See doc for more detail.

Log

  • Standard logger interface.
  • Logrus implementation.
  • Context logger & tracing using X-Request-Id and X-Correlation-Id
  • Interceptors for HTTP & gRPC.

See doc for more detail.

Util

  • Some utilities that might need during the development using micro.

See doc for more detail.

Interceptors and Other Options

micro is completely compatible with Go native and gRPC native, hence you can use external interceptors and other external libraries along with the provided options.

Interceptors: go-grpc-middleware

See examples for more detail.

Why a new standard libraries?

micro is inspired by go-kit and go-micro.

go-kit is a good tool kit, but one of the thing I don't like go-kit is its over use of interface{} which cause a lot of unnecessary type conversions and some of other abstractions in the libraries which are not compatible with Go native libraries.

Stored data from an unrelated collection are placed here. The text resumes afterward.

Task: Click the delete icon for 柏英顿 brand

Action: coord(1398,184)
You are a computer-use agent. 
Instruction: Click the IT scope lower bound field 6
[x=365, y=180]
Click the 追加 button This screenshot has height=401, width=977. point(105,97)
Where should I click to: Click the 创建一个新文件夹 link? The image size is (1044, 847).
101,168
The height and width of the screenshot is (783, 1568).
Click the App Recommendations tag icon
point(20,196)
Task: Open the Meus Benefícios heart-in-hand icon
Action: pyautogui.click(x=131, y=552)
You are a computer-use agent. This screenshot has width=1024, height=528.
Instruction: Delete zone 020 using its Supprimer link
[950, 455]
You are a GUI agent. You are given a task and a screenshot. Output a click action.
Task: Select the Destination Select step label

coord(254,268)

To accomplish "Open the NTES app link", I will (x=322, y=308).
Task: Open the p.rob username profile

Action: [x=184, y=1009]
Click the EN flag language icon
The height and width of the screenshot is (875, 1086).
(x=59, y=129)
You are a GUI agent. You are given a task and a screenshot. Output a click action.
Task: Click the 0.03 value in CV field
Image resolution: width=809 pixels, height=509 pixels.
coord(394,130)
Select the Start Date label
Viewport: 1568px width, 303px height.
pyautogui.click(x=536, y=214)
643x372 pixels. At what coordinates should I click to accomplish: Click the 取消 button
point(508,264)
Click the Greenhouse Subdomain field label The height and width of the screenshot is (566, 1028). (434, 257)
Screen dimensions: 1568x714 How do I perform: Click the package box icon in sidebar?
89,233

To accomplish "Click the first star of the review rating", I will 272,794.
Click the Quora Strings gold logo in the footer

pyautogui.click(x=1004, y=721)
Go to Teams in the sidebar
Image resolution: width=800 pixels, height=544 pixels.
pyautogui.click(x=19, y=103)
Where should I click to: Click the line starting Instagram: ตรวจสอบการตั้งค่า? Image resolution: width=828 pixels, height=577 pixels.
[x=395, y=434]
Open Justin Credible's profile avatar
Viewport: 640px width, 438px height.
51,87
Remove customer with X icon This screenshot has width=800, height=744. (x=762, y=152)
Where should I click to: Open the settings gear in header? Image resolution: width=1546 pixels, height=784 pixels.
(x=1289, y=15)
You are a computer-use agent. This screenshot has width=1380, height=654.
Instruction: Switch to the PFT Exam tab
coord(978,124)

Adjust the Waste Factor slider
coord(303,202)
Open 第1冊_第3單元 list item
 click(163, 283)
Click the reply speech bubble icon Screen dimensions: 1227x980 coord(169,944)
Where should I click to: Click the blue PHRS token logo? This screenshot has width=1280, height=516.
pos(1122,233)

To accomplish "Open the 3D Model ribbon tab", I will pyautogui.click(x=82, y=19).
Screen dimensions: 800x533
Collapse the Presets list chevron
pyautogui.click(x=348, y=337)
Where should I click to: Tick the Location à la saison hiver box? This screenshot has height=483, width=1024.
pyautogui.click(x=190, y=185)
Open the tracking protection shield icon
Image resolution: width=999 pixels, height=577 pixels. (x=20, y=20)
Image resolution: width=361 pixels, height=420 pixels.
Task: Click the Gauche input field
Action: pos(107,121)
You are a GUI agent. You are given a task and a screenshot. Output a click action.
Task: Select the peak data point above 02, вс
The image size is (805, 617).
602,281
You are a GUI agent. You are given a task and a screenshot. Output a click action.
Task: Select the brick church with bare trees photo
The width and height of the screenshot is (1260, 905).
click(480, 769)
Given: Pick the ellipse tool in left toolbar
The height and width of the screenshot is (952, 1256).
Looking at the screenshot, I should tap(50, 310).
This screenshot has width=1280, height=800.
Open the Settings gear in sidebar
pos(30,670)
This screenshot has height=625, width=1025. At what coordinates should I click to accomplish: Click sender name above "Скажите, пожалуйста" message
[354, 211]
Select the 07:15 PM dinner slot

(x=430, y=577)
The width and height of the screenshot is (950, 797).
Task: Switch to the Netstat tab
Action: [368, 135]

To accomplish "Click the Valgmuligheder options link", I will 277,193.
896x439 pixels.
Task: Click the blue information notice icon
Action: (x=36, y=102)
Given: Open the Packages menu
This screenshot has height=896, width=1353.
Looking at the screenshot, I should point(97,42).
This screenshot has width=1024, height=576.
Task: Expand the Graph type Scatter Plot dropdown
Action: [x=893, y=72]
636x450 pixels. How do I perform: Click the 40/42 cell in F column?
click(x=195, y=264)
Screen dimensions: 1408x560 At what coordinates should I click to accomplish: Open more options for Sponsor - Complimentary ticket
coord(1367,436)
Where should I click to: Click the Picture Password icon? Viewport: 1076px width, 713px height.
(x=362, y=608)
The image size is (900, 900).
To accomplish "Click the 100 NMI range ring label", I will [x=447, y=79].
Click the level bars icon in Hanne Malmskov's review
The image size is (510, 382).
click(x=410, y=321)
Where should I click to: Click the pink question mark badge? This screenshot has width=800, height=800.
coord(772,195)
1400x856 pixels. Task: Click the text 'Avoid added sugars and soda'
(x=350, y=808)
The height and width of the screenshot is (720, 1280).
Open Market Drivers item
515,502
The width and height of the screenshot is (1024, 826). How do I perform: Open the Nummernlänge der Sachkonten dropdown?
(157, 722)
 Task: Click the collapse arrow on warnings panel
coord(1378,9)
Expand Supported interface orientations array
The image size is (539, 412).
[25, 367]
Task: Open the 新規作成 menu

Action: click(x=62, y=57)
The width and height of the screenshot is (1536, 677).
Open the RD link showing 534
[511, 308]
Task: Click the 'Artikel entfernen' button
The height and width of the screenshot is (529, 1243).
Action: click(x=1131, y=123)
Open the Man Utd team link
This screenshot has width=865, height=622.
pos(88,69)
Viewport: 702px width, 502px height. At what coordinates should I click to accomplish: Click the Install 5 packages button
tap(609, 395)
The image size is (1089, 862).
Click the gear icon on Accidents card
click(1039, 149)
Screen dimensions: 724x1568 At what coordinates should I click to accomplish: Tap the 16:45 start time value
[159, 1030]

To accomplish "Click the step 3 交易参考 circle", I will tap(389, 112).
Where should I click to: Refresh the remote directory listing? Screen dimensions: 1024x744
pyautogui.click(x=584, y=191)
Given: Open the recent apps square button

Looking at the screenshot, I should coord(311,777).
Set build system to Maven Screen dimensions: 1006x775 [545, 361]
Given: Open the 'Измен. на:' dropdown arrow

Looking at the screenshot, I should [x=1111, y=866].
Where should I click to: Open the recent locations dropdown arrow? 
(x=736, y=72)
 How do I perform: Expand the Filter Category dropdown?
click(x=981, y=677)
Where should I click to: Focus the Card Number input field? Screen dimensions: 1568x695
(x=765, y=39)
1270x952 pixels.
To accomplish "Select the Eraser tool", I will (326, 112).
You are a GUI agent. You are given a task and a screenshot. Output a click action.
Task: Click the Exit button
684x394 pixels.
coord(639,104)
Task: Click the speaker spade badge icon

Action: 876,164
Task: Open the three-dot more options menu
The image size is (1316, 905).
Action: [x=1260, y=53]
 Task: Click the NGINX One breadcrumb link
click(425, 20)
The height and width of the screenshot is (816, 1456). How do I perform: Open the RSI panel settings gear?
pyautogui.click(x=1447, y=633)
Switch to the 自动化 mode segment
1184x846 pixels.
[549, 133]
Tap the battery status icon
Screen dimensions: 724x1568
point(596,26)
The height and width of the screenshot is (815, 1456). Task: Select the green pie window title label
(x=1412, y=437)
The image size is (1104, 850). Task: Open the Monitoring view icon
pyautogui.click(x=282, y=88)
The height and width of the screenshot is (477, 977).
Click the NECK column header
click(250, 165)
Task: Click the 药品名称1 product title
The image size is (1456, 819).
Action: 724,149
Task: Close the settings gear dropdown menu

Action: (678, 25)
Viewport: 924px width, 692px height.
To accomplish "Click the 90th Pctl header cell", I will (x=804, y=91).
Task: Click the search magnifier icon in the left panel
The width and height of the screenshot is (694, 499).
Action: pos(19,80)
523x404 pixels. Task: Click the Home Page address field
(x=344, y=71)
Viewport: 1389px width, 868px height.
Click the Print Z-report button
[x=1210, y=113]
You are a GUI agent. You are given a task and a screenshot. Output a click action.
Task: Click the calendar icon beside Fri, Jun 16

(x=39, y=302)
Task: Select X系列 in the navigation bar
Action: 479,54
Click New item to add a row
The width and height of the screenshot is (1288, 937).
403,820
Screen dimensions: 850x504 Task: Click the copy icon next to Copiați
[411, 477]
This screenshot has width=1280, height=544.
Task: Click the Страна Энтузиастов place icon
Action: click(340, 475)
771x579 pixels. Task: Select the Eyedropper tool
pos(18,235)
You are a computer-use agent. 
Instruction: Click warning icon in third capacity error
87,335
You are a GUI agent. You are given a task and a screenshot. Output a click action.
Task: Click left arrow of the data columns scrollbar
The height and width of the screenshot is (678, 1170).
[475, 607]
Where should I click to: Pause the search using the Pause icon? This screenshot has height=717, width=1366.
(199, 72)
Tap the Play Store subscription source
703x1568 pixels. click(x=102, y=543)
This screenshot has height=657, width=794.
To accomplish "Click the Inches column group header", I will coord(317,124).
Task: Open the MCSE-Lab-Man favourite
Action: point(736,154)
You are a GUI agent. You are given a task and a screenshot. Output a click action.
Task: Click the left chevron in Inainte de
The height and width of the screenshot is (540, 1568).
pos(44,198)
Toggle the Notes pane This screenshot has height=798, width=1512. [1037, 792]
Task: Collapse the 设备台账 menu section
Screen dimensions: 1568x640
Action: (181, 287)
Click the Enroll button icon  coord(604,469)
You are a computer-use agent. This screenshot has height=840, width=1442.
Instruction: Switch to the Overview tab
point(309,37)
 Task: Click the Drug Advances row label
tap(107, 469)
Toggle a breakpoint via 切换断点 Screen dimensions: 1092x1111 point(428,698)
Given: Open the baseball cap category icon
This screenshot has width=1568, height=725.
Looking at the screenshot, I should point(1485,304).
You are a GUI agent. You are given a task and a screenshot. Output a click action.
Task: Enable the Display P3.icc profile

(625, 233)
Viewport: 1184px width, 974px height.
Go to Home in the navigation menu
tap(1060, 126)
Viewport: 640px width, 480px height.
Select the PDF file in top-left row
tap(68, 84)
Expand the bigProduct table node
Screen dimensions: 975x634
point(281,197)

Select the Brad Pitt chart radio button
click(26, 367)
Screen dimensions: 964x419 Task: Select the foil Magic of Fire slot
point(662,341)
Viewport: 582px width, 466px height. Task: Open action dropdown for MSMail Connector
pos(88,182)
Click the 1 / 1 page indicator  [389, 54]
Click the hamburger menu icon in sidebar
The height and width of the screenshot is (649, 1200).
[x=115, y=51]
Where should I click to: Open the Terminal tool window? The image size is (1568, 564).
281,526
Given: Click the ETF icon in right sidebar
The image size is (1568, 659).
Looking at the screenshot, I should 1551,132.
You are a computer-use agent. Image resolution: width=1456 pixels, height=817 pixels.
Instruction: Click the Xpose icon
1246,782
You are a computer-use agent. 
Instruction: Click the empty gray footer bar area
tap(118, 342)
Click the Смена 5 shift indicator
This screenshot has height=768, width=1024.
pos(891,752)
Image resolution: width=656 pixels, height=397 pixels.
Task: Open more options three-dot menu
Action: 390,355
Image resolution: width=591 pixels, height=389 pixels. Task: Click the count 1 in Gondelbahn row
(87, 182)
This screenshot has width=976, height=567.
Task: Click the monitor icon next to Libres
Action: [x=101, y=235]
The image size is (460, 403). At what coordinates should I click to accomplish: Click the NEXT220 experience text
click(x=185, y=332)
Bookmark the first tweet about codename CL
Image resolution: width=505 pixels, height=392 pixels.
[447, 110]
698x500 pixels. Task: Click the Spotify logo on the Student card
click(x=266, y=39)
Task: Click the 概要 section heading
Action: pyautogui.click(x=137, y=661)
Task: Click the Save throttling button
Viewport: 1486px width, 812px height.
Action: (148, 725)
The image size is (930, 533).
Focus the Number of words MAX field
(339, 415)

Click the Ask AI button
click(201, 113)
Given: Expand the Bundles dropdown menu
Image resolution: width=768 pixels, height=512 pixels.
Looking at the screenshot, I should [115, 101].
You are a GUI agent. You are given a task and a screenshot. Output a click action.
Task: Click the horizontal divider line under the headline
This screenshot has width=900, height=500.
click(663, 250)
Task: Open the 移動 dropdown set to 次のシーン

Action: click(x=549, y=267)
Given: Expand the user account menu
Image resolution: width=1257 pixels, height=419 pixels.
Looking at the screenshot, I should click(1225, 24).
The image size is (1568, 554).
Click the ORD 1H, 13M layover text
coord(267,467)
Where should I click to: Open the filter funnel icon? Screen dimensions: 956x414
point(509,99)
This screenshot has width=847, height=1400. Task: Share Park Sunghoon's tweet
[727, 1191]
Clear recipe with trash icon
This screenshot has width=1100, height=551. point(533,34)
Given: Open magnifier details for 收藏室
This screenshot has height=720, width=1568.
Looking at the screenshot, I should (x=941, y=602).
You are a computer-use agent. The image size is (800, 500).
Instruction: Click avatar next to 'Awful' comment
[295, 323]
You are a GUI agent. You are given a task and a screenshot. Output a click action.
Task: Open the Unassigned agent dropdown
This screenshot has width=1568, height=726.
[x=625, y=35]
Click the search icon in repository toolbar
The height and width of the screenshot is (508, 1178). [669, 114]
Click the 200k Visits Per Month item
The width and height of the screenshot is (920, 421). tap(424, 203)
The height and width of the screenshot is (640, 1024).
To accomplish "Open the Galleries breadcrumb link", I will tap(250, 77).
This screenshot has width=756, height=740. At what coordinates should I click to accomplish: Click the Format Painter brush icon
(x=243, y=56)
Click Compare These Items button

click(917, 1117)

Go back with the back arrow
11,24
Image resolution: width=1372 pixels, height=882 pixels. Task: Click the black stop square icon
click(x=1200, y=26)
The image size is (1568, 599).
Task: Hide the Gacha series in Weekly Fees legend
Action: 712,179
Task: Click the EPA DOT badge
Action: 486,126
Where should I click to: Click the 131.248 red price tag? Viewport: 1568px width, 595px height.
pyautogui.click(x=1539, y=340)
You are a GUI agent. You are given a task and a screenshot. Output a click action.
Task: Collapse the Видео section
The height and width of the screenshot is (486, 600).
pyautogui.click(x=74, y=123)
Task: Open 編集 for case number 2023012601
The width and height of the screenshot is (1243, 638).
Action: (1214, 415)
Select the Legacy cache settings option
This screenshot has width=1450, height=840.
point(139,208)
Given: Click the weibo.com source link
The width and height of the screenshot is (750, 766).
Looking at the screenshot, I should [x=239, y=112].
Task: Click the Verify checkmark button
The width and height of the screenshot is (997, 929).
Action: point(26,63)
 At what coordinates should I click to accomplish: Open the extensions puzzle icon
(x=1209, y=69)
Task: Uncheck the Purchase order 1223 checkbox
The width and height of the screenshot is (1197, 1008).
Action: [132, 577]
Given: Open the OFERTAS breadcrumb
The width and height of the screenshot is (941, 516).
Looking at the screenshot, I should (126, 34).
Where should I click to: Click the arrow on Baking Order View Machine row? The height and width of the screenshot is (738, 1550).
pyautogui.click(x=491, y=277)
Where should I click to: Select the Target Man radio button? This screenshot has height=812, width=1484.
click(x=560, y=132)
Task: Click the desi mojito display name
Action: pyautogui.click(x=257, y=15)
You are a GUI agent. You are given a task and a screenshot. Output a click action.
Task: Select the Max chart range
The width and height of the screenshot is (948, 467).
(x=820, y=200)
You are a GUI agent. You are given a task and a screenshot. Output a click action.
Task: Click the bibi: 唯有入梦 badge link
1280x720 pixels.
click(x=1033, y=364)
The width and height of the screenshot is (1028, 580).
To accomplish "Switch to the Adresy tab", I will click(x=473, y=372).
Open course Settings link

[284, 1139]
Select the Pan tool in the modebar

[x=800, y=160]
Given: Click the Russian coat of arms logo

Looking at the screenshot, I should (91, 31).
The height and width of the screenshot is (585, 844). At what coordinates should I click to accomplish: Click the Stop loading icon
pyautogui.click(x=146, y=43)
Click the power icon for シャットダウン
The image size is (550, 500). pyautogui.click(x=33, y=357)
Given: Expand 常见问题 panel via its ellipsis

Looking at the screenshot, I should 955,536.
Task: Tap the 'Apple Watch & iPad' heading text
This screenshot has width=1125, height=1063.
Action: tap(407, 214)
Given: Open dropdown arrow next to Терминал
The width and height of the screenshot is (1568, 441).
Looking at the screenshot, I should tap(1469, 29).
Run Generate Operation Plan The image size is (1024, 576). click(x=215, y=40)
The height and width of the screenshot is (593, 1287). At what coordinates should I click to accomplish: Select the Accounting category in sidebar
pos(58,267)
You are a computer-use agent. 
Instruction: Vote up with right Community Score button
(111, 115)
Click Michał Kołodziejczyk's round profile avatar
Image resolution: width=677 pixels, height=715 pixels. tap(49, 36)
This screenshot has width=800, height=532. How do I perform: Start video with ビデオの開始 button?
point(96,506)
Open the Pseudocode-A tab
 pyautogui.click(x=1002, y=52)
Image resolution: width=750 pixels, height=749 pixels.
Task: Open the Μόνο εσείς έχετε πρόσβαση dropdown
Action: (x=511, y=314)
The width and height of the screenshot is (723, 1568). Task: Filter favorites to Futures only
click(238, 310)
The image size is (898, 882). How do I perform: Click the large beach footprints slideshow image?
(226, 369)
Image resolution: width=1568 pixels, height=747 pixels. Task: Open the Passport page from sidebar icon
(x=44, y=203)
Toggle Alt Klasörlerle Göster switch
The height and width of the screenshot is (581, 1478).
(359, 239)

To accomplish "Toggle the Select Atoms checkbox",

Although go-kit is very flexible, it's a little bit hard to use for beginner/intermediate developers. It has a lot of options for developers to choose and hence hard to force everyone inside a company to use the same set of standards.

go-micro is a great framework for microservices and very well designed. And it influences micro very much, but there are some coding styles that I don't like go-micro, that's why I made micro for myself.

Update: go-micro is now moved to https://github.com/asim/go-micro and it's very well designed. I recommend trying it first to see if it fits your needs.

Documentation

  • See doc for package and API descriptions.
  • Examples can be found in the examples directory.